BFC's new location will continue its green efforts, using refurbished wood chairs and tables. Ultimately, the company would like to achieve LEED certification.

An opening date hasn't been set, but BFC Bown hopes to be ready for business between Thanksgiving and Dec. 1, 2011.

Not content with three piddly James Beard Award nominations, a successful restaurant and a rockin' food truck, Brick 29 chef-owner Dustan Bristol has set his sights on Taipei, Taiwan.

Bristol was recently selected by the Idaho State Department of Agriculture to participate in the 2011 Taste of America Menu Promotion in Taiwan.
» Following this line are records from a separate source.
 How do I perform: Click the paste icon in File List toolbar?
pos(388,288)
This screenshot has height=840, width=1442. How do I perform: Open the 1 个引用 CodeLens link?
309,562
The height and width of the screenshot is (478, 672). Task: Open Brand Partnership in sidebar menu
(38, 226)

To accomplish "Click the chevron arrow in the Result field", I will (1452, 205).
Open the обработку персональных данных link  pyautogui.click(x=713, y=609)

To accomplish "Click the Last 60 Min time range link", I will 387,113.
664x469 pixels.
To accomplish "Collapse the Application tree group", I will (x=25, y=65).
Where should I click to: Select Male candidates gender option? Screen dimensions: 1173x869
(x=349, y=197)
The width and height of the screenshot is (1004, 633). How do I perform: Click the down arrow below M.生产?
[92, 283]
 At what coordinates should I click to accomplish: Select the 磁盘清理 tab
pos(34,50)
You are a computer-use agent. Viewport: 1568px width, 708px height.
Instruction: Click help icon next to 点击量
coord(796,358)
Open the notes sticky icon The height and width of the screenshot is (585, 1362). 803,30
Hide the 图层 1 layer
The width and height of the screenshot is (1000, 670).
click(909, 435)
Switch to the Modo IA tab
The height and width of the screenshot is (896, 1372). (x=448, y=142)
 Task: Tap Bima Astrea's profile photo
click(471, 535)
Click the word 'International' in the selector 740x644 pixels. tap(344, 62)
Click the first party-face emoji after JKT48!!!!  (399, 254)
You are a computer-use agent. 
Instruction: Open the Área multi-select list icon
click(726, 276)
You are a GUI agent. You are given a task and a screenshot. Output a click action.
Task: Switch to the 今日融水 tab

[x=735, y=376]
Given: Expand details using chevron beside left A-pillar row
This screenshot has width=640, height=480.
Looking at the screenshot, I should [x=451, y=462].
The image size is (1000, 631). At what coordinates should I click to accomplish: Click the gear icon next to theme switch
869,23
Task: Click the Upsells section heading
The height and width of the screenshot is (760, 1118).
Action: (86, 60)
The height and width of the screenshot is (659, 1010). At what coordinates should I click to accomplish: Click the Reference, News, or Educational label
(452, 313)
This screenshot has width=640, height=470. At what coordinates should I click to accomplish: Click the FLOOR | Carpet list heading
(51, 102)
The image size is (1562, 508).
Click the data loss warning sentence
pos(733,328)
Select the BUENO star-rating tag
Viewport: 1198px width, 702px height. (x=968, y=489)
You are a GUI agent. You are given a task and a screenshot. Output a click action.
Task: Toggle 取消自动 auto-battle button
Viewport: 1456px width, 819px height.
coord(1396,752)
The event is sponsored by the Western United States Agricultural Trade Association, which promotes the export of agricultural products from 13 states in the region. Bristol will head up a two-hour training session with 30 to 40 chefs before hamming it up at a press conference.

From Taipei to tamales, Boise Rescue Mission is seeking 80 volunteers for its annual Tamale Build from 8 a.m.-1 p.m. on Saturday, Oct. 22. Volunteers will meet at Skyview High School to fill 5,000 homemade tamales with "meat, masa and love." The tamales will be served at the Rescue Mission's Great Thanksgiving Banquet and Christmas Event in Nampa. To volunteer at the Rescue Mission, complete the holiday volunteer registration form at boiserm.org/volunteer-holiday.asp.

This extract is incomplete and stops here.